TASK OBJECTIVE:
Output the lines of the listing as a numbered list, starting with the line containing "Select the Common" and going on through the line containing "Action: [x=139, y=41]", leaving out any blank lines.

##### PROVIDED DATA #####

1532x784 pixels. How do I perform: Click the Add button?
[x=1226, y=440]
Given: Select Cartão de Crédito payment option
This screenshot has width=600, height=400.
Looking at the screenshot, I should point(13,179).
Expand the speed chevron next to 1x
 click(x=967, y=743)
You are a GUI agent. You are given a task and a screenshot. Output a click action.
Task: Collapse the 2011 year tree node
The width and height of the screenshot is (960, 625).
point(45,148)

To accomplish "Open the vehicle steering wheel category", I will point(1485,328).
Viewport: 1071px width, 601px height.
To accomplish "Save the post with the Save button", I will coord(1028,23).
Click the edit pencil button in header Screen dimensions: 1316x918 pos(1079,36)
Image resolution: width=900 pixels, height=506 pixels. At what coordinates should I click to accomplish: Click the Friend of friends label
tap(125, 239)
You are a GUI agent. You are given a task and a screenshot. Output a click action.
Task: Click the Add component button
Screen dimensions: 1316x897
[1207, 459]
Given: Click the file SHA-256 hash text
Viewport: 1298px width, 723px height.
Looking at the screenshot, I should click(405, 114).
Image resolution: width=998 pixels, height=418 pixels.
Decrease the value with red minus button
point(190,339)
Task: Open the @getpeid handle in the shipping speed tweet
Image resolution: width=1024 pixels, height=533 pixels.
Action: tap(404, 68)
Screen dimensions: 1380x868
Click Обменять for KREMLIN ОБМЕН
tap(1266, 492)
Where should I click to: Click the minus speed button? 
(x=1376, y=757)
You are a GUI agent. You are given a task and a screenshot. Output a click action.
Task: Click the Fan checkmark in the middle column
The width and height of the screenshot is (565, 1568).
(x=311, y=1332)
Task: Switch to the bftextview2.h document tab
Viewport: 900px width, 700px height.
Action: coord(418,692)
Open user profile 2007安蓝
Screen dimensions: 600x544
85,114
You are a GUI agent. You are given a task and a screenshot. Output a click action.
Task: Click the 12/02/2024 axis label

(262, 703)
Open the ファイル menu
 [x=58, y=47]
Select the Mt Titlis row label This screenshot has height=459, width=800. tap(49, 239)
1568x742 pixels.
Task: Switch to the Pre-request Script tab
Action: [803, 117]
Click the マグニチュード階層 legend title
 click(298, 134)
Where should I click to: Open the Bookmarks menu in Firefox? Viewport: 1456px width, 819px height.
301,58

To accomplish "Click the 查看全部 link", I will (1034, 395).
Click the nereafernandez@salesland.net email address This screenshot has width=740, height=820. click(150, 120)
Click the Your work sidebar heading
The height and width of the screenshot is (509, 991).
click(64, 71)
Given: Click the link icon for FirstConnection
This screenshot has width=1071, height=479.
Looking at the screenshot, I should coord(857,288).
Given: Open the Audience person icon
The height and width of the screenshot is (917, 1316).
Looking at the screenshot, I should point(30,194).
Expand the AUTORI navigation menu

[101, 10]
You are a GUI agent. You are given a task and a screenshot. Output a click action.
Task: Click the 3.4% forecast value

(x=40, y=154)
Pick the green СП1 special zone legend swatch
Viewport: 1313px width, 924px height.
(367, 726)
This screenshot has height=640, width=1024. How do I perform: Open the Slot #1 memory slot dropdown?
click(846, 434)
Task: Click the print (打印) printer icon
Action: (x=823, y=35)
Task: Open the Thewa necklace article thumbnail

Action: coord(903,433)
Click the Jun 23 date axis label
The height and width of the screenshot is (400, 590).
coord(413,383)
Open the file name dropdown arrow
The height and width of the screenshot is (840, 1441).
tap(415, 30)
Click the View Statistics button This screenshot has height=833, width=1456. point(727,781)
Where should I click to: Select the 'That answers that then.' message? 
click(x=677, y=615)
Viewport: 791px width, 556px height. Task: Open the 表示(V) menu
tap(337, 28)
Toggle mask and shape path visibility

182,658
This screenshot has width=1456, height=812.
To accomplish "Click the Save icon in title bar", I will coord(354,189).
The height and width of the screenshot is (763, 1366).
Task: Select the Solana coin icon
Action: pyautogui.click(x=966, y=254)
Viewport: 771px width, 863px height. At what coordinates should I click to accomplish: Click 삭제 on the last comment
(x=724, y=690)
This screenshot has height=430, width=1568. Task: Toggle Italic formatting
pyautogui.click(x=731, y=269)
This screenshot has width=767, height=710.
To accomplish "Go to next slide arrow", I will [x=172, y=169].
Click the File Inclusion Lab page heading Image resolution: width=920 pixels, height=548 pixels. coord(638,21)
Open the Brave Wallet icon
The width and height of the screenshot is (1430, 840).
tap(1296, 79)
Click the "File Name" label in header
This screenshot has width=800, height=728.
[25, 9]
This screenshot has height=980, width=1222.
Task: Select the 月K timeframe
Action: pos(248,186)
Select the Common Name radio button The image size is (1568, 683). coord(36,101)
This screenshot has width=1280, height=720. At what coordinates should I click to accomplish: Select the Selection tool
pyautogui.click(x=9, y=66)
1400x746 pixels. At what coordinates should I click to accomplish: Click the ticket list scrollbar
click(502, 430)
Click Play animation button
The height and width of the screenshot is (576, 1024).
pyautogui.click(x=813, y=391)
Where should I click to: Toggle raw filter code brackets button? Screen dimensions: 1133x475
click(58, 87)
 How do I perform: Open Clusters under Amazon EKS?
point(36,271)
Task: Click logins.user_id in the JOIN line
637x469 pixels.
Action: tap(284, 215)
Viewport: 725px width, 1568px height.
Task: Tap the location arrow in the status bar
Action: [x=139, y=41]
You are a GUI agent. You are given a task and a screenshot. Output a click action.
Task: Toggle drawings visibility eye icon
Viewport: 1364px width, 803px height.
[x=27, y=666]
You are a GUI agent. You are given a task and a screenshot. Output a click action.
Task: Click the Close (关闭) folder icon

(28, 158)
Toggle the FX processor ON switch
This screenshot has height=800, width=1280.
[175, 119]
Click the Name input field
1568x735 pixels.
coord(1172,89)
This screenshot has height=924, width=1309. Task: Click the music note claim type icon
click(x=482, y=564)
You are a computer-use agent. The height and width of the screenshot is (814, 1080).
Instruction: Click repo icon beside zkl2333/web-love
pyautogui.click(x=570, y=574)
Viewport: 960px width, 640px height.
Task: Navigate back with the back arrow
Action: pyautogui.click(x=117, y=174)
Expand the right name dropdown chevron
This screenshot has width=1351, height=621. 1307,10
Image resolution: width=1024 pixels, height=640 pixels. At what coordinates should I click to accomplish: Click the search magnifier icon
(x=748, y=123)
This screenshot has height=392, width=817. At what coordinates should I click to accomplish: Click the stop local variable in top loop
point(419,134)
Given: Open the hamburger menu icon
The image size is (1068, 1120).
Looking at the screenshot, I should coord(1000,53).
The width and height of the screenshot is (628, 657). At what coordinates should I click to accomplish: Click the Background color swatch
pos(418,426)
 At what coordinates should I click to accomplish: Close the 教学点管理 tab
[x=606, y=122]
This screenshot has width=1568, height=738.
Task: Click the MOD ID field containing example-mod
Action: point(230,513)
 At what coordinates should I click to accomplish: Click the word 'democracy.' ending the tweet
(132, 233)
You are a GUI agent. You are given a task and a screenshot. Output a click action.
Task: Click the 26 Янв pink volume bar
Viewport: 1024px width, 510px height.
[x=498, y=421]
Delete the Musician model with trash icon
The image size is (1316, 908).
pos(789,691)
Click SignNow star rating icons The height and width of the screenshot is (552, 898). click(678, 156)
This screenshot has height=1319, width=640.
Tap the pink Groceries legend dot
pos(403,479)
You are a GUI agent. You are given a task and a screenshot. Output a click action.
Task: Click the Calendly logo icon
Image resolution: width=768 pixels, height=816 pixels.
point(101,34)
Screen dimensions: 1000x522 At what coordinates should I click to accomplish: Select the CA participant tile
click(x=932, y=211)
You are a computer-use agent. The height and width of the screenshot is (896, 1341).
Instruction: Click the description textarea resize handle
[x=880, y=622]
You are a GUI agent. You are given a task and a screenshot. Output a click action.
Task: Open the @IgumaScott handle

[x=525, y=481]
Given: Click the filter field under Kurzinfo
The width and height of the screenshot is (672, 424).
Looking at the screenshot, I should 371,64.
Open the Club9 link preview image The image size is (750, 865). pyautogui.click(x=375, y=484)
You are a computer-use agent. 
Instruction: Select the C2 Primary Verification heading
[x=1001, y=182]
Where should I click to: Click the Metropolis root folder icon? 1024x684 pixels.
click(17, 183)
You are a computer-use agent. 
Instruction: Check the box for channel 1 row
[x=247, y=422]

#####

OUTPUT BELOW:
1. Select the Common Name radio button The image size is (1568, 683). coord(36,101)
2. This screenshot has width=1280, height=720. At what coordinates should I click to accomplish: Select the Selection tool
3. pyautogui.click(x=9, y=66)
4. 1400x746 pixels. At what coordinates should I click to accomplish: Click the ticket list scrollbar
5. click(502, 430)
6. Click Play animation button
7. The height and width of the screenshot is (576, 1024).
8. pyautogui.click(x=813, y=391)
9. Where should I click to: Toggle raw filter code brackets button? Screen dimensions: 1133x475
10. click(58, 87)
11.  How do I perform: Open Clusters under Amazon EKS?
12. point(36,271)
13. Task: Click logins.user_id in the JOIN line
14. 637x469 pixels.
15. Action: tap(284, 215)
16. Viewport: 725px width, 1568px height.
17. Task: Tap the location arrow in the status bar
18. Action: [x=139, y=41]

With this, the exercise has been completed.